Abbas, seorang moderat yang terpilih secara terpisah tahun lalu, mendesak Hamas untuk menerima tuntutan agar sanksi internasional dicabut. Hamas menolak menyerah, meski banyak kesulitan yang disebabkan oleh sanksi tersebut.
Dalam kekerasan baru yang terjadi pada hari Sabtu, anggota pasukan keamanan Palestina menembak ke udara di kawasan perbelanjaan utama Kota Gaza dan membakar ban di dekat rumah Abbas untuk meredam tuntutan pembayaran gaji pada malam hari raya besar umat Islam. Liburan Idul Fitri selama tiga hari dimulai awal minggu depan, dan anak-anak secara tradisional diberikan pakaian dan mainan baru.

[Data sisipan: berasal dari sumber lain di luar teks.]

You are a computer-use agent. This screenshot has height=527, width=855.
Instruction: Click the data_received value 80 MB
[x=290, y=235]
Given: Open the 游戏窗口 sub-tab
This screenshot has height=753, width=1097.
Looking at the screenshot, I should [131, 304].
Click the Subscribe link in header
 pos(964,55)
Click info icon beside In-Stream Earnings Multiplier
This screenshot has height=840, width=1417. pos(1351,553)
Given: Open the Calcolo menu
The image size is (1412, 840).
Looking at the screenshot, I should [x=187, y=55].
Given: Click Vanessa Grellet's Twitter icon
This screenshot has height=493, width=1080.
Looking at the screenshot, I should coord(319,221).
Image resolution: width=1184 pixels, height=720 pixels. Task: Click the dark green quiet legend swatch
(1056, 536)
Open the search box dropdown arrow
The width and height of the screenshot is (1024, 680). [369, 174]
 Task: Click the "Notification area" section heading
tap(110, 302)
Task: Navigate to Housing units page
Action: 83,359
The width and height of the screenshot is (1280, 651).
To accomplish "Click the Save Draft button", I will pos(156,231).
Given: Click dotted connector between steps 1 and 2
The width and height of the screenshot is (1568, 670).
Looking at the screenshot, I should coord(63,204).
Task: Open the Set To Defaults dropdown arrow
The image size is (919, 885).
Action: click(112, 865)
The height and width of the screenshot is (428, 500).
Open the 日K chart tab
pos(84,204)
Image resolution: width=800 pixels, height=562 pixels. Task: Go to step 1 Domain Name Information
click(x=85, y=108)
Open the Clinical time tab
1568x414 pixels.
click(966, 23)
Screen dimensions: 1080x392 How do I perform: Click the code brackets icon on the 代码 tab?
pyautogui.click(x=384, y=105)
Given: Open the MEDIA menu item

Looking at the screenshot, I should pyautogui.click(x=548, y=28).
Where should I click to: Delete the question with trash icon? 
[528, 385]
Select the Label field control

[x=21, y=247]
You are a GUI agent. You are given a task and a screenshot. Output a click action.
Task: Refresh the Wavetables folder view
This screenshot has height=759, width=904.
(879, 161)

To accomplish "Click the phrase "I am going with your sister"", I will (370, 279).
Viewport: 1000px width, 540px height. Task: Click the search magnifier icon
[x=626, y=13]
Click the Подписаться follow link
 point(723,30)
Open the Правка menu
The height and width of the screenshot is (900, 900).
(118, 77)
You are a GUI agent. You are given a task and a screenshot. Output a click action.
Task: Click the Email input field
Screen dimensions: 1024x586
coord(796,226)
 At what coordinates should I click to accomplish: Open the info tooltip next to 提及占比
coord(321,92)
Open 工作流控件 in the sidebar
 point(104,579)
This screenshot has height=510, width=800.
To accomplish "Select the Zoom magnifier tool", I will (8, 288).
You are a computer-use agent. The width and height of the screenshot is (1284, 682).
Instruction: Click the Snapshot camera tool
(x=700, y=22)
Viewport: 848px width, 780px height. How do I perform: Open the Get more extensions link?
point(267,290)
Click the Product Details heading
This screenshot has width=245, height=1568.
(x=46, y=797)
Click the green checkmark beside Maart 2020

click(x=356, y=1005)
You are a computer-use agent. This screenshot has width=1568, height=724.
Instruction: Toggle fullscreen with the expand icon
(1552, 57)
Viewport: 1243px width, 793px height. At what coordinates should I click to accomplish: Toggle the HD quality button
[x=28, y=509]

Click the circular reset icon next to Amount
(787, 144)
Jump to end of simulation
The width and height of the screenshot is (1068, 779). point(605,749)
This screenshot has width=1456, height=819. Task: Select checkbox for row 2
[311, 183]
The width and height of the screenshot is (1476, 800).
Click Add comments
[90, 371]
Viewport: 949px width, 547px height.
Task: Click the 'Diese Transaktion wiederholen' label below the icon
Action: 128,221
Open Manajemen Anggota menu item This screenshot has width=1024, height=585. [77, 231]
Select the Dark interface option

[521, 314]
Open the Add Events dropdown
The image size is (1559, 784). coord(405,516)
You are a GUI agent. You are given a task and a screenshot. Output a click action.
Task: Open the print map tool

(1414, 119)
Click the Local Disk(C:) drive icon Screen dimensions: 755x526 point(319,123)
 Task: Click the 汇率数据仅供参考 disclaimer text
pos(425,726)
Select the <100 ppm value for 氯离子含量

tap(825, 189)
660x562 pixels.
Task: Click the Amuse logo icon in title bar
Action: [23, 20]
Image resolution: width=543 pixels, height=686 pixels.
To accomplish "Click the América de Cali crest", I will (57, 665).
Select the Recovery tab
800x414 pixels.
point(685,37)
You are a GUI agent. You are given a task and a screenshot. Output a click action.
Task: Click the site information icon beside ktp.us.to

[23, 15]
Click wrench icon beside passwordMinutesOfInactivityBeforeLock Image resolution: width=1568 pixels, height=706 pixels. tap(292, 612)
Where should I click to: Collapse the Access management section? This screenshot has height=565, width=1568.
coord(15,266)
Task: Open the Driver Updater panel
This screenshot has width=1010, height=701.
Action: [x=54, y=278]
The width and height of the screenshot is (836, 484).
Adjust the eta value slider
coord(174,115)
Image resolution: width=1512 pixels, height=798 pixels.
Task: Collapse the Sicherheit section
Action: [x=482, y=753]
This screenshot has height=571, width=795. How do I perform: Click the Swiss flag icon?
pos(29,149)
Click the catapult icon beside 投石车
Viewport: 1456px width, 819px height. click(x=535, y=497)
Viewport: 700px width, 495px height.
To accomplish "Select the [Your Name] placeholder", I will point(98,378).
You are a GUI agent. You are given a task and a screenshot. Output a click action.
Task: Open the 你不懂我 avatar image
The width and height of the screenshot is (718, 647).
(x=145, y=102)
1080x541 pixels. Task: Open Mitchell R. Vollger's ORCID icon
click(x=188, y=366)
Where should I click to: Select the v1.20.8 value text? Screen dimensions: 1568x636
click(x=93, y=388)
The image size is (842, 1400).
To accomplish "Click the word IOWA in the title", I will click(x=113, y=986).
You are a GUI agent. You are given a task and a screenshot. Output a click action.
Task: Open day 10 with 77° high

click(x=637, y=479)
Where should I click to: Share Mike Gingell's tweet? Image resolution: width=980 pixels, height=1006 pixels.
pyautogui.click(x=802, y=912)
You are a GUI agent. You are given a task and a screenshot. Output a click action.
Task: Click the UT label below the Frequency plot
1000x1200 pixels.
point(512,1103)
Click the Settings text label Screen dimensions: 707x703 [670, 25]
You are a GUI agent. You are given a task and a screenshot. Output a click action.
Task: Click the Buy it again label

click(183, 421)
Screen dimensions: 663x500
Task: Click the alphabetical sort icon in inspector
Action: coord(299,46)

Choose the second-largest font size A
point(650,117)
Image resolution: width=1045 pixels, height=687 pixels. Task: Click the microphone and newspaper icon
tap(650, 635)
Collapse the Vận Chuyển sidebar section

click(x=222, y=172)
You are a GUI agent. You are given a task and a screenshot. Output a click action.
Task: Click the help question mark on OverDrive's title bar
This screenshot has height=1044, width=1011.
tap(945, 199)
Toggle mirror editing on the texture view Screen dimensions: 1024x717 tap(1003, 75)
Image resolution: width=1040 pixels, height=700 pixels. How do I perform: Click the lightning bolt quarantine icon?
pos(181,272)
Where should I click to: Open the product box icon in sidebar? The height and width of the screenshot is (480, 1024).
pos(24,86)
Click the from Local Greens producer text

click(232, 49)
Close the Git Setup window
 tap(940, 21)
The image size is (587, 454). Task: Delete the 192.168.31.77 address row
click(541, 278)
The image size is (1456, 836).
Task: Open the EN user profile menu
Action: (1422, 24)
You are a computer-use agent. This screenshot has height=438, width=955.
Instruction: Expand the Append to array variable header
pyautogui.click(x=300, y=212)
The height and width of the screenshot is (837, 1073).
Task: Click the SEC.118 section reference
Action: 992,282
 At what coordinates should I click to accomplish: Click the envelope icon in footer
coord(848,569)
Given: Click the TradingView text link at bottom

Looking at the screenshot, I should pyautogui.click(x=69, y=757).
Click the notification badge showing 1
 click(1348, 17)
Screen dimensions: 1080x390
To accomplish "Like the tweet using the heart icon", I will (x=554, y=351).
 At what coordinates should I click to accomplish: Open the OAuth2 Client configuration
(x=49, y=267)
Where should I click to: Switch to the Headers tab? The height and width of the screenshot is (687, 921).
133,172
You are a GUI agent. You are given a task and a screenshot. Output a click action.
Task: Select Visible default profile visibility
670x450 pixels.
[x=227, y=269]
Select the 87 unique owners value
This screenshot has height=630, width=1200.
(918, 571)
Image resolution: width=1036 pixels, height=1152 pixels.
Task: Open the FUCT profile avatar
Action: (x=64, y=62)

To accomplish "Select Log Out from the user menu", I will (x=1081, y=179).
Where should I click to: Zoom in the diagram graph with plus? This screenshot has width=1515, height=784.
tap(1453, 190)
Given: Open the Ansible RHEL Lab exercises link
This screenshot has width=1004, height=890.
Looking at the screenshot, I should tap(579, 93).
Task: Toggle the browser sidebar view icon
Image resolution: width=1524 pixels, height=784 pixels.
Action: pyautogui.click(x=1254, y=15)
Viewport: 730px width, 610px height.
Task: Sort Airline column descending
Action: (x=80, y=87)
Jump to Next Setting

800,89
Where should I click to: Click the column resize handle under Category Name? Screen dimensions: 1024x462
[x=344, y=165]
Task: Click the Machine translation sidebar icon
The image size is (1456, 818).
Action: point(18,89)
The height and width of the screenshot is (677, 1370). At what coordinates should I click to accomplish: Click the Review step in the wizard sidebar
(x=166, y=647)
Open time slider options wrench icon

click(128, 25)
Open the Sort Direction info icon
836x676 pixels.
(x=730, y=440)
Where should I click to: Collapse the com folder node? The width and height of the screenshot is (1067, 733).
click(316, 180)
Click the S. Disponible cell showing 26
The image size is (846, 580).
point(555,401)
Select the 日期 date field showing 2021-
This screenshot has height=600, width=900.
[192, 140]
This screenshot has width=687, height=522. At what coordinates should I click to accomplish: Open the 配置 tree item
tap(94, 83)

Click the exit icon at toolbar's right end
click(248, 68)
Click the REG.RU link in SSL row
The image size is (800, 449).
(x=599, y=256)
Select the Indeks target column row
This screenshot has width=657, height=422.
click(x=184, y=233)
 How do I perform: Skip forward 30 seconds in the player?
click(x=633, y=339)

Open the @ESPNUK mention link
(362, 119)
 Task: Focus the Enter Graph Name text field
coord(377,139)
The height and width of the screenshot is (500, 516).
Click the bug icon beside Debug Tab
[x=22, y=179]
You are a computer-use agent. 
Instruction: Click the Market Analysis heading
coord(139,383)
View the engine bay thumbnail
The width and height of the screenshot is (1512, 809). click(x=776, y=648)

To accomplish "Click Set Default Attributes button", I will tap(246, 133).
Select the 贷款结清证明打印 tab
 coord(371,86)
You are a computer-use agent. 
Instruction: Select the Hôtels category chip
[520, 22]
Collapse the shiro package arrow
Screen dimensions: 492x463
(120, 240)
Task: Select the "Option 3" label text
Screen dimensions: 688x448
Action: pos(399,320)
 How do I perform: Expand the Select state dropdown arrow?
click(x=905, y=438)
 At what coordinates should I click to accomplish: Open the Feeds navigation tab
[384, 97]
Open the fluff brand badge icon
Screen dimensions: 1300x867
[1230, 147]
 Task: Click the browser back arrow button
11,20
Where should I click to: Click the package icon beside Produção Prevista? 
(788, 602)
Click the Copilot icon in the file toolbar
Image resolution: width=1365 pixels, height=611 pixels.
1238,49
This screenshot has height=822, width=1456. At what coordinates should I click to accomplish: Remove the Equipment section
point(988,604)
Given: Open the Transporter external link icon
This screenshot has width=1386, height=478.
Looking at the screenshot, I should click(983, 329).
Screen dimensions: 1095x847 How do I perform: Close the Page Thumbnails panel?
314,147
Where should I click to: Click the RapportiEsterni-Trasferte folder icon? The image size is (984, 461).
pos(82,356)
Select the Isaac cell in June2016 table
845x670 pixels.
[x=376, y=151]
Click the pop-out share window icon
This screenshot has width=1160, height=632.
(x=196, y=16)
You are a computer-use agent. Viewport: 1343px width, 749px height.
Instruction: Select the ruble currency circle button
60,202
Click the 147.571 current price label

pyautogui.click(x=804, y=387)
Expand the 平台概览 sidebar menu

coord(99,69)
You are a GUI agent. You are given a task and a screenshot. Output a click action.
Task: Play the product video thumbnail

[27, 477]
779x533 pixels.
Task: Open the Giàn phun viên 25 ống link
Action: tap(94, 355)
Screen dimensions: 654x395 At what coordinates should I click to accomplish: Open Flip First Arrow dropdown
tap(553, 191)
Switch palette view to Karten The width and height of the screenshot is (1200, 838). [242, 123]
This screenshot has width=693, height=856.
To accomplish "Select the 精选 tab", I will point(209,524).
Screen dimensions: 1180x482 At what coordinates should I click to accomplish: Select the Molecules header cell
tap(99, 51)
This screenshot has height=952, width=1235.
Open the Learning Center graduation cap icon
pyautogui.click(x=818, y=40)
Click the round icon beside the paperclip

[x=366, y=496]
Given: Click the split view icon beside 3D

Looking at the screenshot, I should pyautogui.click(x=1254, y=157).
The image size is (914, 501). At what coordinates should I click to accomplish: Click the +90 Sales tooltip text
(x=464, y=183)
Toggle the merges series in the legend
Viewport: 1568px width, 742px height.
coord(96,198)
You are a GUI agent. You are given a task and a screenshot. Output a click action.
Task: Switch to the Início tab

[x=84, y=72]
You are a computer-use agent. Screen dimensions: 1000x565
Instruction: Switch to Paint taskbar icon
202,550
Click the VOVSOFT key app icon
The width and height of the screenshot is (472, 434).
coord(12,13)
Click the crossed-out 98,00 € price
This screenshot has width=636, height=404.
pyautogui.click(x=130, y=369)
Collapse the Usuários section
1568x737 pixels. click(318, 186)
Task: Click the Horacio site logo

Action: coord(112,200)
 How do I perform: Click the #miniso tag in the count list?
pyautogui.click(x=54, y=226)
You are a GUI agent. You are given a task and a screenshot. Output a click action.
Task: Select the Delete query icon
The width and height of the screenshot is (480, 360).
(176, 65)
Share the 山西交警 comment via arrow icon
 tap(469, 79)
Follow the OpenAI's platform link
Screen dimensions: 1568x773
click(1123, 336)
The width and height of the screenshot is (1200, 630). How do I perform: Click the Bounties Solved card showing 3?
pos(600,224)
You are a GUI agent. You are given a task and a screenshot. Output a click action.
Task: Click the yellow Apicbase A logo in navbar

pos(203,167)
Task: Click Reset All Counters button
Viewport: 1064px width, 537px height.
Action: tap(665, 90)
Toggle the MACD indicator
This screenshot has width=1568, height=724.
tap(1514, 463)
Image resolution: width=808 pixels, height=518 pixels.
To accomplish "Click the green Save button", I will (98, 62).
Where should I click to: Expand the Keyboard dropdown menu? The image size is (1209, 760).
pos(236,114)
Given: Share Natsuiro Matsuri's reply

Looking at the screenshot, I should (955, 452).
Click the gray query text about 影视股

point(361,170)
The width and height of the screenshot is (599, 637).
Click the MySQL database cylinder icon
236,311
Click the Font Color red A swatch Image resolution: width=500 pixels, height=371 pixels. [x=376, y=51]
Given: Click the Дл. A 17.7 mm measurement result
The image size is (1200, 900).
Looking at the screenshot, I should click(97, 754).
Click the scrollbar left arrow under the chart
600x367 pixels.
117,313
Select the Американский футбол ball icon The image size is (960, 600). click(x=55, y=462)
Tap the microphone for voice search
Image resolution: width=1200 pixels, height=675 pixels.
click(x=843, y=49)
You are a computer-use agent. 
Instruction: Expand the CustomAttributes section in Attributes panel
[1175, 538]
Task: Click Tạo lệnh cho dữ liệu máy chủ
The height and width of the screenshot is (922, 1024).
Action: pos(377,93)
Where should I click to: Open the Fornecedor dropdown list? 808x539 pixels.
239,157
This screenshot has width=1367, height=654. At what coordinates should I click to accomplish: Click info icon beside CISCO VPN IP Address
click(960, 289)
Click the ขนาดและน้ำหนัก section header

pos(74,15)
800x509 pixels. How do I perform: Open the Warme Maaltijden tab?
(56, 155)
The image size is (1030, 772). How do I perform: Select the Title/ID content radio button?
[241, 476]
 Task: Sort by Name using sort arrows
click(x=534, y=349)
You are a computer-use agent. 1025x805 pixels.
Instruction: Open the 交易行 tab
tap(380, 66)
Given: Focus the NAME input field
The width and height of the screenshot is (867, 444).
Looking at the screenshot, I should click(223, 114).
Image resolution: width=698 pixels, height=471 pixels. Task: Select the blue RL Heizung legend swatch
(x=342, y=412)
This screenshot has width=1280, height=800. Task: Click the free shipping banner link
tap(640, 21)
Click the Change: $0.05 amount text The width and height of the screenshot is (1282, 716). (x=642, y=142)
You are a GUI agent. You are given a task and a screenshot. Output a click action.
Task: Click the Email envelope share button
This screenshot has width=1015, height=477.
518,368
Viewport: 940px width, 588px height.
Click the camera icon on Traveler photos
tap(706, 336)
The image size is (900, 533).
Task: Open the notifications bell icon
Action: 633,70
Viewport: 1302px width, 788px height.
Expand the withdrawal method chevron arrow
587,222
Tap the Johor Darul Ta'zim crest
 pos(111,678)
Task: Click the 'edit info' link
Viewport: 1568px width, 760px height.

Akibat sanksi tersebut, Hamas memimpin Otoritas Palestina sebagian besar tidak mampu membayar gaji 165.000 pegawai negeri, termasuk 80.000 anggota pasukan keamanan, sejak mereka berkuasa pada bulan Maret.
Dalam pertempuran lainnya, personel keamanan Palestina bentrok dengan anggota milisi Hamas di dekat kamp pengungsi Nusseirat. Seorang anggota Hamas ditikam dan terluka ringan, kata pejabat rumah sakit.
Menteri Luar Negeri Rusia Sergey Lavrov mengatakan Hamas harus diberi lebih banyak waktu untuk memenuhi tuntutan internasional untuk meninggalkan kekerasan dan mengakui Israel.
“Saat ini menuntut agar Hamas menerima sepenuhnya persyaratan Kuartet, seperti pengakuan terhadap Israel, kecaman atas kekerasan terhadap Israel, dan penerimaan semua perjanjian yang ada adalah tidak realistis pada tahap saat ini,” kata Lavrov kepada kantor berita Kuwait KUNA pada hari Jumat.